==== RECORDS FOR PROCESSING ====

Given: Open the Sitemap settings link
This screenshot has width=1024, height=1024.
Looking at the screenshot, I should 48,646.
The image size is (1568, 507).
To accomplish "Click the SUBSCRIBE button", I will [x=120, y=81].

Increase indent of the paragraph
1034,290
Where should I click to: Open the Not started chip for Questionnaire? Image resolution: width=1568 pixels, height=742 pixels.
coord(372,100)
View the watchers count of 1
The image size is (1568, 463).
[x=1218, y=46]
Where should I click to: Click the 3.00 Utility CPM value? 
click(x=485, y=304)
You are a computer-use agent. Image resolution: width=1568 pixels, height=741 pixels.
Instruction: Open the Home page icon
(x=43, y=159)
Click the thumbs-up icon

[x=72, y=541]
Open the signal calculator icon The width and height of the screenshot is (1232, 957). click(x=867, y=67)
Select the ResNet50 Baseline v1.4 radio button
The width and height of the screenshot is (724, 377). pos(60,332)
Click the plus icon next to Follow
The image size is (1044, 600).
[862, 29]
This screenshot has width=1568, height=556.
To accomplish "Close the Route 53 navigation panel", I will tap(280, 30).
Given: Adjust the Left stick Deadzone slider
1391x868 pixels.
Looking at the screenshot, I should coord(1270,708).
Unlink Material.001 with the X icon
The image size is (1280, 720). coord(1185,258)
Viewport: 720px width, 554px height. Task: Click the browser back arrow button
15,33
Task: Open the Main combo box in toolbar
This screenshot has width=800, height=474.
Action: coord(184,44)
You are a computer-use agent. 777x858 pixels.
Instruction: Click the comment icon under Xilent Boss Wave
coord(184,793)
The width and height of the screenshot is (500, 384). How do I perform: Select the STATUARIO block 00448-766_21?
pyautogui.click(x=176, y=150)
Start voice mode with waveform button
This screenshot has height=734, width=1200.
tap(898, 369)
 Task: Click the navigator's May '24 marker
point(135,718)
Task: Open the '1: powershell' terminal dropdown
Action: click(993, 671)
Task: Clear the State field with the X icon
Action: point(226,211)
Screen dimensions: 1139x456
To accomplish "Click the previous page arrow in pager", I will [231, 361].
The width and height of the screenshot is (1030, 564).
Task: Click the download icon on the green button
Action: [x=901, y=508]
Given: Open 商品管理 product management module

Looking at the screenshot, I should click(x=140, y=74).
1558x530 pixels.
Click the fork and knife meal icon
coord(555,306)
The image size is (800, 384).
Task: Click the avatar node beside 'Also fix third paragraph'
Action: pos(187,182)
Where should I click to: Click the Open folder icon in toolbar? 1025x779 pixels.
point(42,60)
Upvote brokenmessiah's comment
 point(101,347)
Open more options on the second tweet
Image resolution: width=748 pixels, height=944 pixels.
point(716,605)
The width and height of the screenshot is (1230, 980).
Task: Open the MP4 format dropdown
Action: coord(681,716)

====

### ASSIGNMENT
Reproduce exactly the lines from the beginning of the entries above up to and including the line that contains "View the watchers count of 1".

### RESPONSE AREA
Given: Open the Sitemap settings link
This screenshot has width=1024, height=1024.
Looking at the screenshot, I should 48,646.
The image size is (1568, 507).
To accomplish "Click the SUBSCRIBE button", I will [x=120, y=81].

Increase indent of the paragraph
1034,290
Where should I click to: Open the Not started chip for Questionnaire? Image resolution: width=1568 pixels, height=742 pixels.
coord(372,100)
View the watchers count of 1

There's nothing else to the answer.